The task: Copy out each line of the entries below in which the string "selected" appears.

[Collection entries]
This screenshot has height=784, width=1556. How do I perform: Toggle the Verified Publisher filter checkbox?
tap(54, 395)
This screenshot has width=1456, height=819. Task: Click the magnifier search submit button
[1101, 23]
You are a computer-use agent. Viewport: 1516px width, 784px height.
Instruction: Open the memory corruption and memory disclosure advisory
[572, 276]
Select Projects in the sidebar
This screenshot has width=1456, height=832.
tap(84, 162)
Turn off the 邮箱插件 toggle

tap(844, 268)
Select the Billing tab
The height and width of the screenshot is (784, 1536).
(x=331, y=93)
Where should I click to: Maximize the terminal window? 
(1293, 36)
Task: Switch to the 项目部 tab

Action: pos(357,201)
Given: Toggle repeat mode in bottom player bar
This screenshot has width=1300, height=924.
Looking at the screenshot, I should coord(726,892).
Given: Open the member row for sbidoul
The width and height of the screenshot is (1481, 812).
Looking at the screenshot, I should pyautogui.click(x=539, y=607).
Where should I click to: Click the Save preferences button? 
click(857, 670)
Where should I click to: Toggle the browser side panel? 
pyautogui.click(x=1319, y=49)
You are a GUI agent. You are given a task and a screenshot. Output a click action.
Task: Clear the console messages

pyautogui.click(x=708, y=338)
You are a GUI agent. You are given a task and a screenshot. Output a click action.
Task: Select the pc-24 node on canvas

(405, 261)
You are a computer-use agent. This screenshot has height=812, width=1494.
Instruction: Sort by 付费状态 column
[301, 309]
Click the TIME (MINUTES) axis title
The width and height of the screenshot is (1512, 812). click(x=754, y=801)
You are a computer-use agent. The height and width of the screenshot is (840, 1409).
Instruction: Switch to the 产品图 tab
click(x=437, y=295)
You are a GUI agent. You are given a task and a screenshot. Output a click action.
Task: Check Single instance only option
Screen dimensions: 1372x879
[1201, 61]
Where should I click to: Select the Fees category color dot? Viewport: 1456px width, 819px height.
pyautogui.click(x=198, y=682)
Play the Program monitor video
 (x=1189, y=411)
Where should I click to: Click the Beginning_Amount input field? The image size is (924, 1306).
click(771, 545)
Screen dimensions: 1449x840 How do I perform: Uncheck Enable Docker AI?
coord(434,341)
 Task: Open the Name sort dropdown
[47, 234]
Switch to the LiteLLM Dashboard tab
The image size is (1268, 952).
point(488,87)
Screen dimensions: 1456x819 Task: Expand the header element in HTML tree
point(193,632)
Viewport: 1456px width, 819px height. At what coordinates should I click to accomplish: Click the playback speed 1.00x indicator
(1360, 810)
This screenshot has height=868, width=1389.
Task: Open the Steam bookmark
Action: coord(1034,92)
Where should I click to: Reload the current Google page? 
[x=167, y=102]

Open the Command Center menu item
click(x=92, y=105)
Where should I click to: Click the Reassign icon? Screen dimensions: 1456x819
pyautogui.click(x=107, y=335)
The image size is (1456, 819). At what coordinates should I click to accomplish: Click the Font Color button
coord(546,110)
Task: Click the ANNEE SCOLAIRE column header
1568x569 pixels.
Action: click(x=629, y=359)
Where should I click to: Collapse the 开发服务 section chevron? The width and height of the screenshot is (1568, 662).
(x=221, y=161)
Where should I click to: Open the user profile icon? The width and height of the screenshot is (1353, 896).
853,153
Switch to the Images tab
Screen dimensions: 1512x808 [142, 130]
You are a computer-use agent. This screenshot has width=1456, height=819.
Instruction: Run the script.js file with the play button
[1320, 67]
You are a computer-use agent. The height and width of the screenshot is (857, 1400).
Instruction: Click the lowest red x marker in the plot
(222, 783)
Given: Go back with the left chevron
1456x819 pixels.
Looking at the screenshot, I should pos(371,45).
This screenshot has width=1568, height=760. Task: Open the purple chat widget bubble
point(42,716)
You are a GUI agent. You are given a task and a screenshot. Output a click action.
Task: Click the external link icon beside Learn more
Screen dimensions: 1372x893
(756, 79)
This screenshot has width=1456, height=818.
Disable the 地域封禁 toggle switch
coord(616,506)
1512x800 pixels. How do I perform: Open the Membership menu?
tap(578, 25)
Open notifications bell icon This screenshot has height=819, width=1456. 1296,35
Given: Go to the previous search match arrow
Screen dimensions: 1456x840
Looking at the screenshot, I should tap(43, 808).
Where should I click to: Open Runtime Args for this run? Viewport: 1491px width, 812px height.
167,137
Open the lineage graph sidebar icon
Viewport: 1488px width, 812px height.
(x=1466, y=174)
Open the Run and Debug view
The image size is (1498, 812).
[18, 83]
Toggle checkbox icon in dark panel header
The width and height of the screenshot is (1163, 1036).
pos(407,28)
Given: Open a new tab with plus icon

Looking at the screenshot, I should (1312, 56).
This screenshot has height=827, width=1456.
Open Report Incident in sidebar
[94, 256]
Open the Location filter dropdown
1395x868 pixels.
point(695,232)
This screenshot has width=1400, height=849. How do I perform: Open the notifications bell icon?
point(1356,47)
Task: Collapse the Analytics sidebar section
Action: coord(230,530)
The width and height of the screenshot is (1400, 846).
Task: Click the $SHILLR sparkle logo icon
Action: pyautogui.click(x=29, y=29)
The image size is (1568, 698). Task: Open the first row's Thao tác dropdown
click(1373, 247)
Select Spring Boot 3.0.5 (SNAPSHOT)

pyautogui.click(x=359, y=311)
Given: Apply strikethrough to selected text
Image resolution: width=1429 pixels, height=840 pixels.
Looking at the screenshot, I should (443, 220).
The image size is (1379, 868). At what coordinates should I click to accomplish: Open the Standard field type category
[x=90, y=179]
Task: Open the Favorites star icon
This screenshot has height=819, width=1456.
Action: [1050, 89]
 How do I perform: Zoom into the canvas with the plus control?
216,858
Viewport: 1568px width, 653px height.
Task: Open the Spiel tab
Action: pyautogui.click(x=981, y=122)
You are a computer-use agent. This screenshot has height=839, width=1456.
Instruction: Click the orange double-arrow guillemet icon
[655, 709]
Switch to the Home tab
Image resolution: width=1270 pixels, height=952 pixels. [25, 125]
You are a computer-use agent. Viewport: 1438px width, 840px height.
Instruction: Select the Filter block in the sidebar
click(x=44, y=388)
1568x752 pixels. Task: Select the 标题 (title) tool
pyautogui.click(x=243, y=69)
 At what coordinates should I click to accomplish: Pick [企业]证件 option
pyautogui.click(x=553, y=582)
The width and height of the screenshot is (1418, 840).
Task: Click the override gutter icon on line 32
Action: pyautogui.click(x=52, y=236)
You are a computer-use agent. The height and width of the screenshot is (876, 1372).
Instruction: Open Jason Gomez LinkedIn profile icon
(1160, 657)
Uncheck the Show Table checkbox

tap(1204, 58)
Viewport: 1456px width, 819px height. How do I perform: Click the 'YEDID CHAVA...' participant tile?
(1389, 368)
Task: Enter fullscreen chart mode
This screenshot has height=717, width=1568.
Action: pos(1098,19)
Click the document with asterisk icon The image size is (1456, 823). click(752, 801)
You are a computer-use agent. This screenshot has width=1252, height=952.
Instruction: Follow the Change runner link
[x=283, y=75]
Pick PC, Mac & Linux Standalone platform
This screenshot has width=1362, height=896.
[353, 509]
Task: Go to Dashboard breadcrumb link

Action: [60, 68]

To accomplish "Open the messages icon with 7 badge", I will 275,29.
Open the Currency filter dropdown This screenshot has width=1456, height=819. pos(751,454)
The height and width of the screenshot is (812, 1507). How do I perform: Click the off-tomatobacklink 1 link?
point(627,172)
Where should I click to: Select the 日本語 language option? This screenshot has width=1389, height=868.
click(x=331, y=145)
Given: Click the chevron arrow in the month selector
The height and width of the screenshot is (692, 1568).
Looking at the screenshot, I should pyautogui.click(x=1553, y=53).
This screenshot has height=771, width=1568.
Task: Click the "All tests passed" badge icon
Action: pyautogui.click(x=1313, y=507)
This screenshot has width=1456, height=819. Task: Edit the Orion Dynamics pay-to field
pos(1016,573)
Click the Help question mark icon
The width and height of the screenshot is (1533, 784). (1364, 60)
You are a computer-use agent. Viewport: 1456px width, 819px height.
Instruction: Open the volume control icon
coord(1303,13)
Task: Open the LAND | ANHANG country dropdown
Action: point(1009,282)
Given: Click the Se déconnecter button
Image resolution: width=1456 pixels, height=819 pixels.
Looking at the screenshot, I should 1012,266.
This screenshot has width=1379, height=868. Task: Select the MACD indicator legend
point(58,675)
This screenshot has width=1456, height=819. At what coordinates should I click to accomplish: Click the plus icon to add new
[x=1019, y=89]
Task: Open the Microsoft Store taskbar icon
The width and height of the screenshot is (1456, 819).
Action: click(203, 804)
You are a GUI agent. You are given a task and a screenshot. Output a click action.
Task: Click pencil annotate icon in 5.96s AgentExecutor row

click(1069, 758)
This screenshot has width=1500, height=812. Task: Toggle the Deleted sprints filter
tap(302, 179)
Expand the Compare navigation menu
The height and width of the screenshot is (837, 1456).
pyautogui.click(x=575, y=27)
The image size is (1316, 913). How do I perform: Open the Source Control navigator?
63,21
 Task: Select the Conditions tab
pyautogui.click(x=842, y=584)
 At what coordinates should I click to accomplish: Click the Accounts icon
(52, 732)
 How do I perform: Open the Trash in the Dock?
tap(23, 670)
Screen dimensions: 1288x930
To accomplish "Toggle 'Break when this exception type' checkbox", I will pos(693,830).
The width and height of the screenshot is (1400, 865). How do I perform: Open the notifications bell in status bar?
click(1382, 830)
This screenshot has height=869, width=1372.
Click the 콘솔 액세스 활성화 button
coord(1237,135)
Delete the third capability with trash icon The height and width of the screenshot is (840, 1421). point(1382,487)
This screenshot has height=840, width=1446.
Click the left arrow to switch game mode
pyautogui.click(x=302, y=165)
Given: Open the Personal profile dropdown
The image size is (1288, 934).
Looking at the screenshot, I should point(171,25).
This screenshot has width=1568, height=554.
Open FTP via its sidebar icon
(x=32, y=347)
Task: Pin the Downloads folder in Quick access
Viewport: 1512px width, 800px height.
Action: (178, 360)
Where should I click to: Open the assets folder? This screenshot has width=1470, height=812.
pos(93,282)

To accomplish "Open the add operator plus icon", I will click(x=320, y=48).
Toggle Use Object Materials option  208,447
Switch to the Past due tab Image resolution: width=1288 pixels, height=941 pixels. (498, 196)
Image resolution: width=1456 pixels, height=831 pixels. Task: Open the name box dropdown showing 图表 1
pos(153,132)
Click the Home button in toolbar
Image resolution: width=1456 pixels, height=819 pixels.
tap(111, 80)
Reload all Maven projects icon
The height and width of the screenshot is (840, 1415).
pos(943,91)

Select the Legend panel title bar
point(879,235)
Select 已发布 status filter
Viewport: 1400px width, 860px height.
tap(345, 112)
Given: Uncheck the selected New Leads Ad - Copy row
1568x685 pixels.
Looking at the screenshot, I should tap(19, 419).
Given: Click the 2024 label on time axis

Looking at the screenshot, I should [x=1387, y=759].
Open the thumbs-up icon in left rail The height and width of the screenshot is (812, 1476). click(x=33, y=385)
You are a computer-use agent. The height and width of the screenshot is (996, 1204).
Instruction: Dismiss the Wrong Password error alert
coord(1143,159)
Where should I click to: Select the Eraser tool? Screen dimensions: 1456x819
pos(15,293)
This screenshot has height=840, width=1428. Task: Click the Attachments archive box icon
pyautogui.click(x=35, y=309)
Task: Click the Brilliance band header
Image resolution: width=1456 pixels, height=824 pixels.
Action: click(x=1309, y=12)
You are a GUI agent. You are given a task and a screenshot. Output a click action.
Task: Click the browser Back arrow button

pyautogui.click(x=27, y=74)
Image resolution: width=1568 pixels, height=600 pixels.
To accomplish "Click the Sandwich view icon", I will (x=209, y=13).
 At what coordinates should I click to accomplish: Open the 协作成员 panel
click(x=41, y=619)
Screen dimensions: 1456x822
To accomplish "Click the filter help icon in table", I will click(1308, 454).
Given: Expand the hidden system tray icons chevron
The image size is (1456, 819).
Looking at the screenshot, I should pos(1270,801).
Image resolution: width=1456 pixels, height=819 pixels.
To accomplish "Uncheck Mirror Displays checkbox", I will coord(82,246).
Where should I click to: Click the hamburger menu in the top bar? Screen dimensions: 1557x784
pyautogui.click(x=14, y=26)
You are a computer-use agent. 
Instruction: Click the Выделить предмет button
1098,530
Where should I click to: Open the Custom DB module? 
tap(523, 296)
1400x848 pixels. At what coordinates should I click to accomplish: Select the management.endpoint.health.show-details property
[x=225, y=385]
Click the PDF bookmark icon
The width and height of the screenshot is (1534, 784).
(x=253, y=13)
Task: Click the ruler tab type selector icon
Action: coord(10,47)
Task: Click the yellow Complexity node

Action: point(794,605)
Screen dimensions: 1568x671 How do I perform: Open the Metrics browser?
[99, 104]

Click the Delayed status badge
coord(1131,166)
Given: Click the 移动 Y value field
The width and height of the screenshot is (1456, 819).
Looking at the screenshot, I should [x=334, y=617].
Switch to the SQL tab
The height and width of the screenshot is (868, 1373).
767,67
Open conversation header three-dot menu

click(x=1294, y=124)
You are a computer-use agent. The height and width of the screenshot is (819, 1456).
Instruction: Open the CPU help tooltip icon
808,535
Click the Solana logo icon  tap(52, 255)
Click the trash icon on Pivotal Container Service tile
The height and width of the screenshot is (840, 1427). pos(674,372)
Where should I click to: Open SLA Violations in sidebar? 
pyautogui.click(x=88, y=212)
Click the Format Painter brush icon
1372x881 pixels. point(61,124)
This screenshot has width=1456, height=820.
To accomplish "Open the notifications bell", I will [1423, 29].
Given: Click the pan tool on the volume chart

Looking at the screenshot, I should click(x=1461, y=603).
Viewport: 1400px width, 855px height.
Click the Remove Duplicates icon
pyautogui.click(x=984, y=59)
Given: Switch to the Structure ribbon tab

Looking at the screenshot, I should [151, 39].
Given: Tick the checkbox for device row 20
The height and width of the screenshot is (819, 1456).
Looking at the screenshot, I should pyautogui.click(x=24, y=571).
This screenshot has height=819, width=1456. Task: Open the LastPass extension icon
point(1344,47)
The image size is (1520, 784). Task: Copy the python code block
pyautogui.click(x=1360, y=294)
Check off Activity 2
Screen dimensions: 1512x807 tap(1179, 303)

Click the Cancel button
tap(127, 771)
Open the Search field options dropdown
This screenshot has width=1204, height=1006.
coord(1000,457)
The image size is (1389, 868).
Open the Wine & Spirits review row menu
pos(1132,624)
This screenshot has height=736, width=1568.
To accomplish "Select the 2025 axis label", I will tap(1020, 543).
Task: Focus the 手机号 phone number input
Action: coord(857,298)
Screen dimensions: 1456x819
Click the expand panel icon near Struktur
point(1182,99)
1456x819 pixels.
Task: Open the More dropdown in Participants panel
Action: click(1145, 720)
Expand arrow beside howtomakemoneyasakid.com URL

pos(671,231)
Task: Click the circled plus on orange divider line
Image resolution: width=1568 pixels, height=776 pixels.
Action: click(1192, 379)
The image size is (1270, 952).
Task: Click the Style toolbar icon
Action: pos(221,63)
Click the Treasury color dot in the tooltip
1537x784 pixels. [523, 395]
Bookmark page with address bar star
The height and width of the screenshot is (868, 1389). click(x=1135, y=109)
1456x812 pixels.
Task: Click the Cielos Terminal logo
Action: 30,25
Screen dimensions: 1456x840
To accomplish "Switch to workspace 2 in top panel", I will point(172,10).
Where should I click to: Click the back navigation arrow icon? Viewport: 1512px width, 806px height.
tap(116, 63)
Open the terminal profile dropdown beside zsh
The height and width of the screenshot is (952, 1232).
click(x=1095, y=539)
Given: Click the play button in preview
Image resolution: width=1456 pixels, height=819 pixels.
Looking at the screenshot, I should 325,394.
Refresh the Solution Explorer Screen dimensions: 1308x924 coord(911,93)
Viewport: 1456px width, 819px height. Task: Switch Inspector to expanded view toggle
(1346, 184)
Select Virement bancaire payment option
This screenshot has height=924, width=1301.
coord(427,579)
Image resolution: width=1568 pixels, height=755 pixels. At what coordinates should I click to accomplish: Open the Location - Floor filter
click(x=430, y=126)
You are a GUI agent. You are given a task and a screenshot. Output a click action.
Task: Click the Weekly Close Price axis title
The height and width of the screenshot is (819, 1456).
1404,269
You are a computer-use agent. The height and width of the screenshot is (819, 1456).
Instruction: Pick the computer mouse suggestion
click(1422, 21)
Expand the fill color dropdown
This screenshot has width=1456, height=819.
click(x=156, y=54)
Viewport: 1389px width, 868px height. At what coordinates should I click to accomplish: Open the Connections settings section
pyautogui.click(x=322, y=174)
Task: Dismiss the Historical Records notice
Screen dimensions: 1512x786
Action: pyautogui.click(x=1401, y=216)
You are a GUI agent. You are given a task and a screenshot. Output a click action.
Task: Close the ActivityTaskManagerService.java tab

Result:
Given: Apply strikethrough to selected text
Given: Uncheck the selected New Leads Ad - Copy row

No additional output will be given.